RECORDS SUPPLIED below:

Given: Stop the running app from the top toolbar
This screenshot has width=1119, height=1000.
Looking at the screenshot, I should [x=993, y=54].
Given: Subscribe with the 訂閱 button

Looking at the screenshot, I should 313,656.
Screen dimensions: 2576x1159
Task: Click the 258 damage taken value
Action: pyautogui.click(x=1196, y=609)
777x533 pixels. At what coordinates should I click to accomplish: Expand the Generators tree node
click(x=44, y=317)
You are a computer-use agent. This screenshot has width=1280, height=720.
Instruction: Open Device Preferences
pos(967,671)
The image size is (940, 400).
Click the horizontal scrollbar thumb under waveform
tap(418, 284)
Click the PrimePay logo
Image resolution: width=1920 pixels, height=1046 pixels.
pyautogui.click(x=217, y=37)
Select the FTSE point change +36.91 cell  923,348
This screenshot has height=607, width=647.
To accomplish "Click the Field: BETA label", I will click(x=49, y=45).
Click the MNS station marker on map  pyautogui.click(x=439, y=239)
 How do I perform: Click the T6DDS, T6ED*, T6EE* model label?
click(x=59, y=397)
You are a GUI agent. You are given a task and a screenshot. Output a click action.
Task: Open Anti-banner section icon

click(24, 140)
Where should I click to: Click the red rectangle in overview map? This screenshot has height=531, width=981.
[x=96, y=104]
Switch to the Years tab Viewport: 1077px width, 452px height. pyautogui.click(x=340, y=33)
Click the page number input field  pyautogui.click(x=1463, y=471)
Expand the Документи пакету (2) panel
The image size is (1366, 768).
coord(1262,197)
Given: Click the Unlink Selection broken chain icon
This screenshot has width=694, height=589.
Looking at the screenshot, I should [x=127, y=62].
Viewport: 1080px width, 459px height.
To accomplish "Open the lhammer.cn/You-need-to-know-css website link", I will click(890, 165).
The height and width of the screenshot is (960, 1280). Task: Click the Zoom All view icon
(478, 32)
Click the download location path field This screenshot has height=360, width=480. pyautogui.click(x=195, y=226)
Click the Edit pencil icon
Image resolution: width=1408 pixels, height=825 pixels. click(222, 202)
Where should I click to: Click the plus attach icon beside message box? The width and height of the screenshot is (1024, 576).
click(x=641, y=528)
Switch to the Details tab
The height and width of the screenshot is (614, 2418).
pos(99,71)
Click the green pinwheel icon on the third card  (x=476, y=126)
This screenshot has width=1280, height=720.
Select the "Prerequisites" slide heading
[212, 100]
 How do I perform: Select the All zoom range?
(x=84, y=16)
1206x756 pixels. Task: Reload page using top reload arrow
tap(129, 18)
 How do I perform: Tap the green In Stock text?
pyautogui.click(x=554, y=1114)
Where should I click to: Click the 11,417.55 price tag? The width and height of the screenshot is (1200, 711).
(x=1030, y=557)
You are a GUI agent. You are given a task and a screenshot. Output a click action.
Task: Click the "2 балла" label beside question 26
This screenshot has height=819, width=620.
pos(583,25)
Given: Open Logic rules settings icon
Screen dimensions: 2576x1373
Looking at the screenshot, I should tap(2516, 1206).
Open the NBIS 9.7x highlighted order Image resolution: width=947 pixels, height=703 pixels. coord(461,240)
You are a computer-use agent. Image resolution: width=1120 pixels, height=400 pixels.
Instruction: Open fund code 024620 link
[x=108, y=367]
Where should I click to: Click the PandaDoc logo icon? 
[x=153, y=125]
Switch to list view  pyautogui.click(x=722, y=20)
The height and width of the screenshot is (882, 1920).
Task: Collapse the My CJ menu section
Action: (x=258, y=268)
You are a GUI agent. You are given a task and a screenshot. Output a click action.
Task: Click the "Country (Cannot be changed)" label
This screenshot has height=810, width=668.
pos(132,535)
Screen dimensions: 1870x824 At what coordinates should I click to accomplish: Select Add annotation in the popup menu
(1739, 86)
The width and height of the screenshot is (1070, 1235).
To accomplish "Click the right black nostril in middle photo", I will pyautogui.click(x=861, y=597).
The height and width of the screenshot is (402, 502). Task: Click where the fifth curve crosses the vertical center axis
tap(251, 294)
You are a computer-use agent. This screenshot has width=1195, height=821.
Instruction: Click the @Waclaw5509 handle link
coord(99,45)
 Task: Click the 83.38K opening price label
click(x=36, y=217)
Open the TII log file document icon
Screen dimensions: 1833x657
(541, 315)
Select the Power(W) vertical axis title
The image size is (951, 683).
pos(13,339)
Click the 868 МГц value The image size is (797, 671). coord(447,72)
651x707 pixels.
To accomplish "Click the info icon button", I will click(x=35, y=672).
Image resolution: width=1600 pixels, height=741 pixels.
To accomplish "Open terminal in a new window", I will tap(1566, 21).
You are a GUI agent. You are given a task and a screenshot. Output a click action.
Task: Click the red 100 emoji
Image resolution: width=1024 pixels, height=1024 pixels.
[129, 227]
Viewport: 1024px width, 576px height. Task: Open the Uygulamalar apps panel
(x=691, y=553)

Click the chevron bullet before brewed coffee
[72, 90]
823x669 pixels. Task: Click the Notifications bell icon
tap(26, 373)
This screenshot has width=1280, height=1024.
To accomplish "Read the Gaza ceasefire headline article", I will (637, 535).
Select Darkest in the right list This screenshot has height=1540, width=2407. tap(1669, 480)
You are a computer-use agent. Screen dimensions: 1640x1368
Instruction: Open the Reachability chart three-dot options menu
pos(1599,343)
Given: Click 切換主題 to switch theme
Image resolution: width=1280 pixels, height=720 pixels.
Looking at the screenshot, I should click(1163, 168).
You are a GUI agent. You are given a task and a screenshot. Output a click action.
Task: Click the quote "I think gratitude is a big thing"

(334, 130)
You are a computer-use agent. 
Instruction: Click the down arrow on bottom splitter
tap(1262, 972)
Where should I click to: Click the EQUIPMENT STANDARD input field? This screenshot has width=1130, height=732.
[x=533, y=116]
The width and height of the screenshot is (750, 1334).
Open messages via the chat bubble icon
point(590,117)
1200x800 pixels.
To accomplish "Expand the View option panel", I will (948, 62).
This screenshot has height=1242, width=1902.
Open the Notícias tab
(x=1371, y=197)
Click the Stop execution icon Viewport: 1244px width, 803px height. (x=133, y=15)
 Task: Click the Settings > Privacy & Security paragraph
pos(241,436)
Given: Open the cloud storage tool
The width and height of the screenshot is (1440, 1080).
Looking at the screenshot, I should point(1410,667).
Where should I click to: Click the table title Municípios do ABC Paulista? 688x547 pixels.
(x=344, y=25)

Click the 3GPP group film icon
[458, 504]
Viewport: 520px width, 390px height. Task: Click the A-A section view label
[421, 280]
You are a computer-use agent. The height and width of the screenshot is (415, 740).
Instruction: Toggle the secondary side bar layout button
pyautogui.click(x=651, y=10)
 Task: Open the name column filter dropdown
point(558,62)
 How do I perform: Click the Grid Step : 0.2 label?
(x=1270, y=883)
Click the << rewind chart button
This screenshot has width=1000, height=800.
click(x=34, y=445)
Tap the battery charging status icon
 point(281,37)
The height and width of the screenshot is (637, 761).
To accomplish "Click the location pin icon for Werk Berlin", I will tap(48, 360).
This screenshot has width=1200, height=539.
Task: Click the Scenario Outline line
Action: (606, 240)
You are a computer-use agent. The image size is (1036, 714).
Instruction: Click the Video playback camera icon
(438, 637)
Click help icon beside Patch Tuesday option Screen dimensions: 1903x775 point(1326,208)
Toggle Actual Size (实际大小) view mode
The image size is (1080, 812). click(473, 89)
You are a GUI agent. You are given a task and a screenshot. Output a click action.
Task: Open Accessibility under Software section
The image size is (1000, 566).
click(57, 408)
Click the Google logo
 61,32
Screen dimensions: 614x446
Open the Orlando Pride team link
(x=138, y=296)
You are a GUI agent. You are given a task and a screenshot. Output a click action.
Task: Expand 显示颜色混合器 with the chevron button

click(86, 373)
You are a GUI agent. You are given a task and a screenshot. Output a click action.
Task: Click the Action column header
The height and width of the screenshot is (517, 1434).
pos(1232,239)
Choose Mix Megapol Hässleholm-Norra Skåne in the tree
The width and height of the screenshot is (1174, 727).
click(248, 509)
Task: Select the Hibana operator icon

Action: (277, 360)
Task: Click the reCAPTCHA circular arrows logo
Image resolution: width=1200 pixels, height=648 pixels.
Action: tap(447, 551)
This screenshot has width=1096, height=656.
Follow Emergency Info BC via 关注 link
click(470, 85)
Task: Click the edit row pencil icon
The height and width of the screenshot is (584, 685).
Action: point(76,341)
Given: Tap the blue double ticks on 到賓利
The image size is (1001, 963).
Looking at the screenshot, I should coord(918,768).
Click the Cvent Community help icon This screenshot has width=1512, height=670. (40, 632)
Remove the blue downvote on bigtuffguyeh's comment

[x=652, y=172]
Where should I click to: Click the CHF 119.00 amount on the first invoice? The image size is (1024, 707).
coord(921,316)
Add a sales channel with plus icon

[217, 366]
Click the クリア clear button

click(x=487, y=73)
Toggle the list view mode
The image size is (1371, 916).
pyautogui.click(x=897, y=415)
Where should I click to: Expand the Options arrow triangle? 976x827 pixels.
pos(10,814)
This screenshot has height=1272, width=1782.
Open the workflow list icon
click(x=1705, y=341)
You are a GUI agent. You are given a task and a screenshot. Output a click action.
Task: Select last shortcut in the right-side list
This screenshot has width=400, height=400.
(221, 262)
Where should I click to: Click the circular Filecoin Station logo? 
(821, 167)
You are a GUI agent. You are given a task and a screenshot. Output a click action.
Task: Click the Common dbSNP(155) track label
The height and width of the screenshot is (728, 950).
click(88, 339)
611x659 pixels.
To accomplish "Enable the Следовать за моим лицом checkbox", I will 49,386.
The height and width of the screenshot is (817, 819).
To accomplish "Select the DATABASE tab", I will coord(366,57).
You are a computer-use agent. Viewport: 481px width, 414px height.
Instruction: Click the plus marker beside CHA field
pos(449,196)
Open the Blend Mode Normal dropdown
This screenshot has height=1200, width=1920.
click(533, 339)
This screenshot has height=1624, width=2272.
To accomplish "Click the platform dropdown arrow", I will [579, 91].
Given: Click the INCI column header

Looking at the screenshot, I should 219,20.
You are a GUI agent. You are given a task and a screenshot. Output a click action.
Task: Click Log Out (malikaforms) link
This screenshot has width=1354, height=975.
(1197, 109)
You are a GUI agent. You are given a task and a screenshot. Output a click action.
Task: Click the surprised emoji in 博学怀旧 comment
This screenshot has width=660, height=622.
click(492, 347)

End of RECORDS SUPPLIED.

WHAT THE EXERCISE ASKS: Transcribe the records above from the line holding "Tap the battery charging status icon" down to the line holding "Screen dimensions: 614x446", inclusive, without adding anything.

EXPECTED OUTPUT:
Tap the battery charging status icon
 point(281,37)
The height and width of the screenshot is (637, 761).
To accomplish "Click the location pin icon for Werk Berlin", I will tap(48, 360).
This screenshot has width=1200, height=539.
Task: Click the Scenario Outline line
Action: (606, 240)
You are a computer-use agent. The image size is (1036, 714).
Instruction: Click the Video playback camera icon
(438, 637)
Click help icon beside Patch Tuesday option Screen dimensions: 1903x775 point(1326,208)
Toggle Actual Size (实际大小) view mode
The image size is (1080, 812). click(473, 89)
You are a GUI agent. You are given a task and a screenshot. Output a click action.
Task: Open Accessibility under Software section
The image size is (1000, 566).
click(57, 408)
Click the Google logo
 61,32
Screen dimensions: 614x446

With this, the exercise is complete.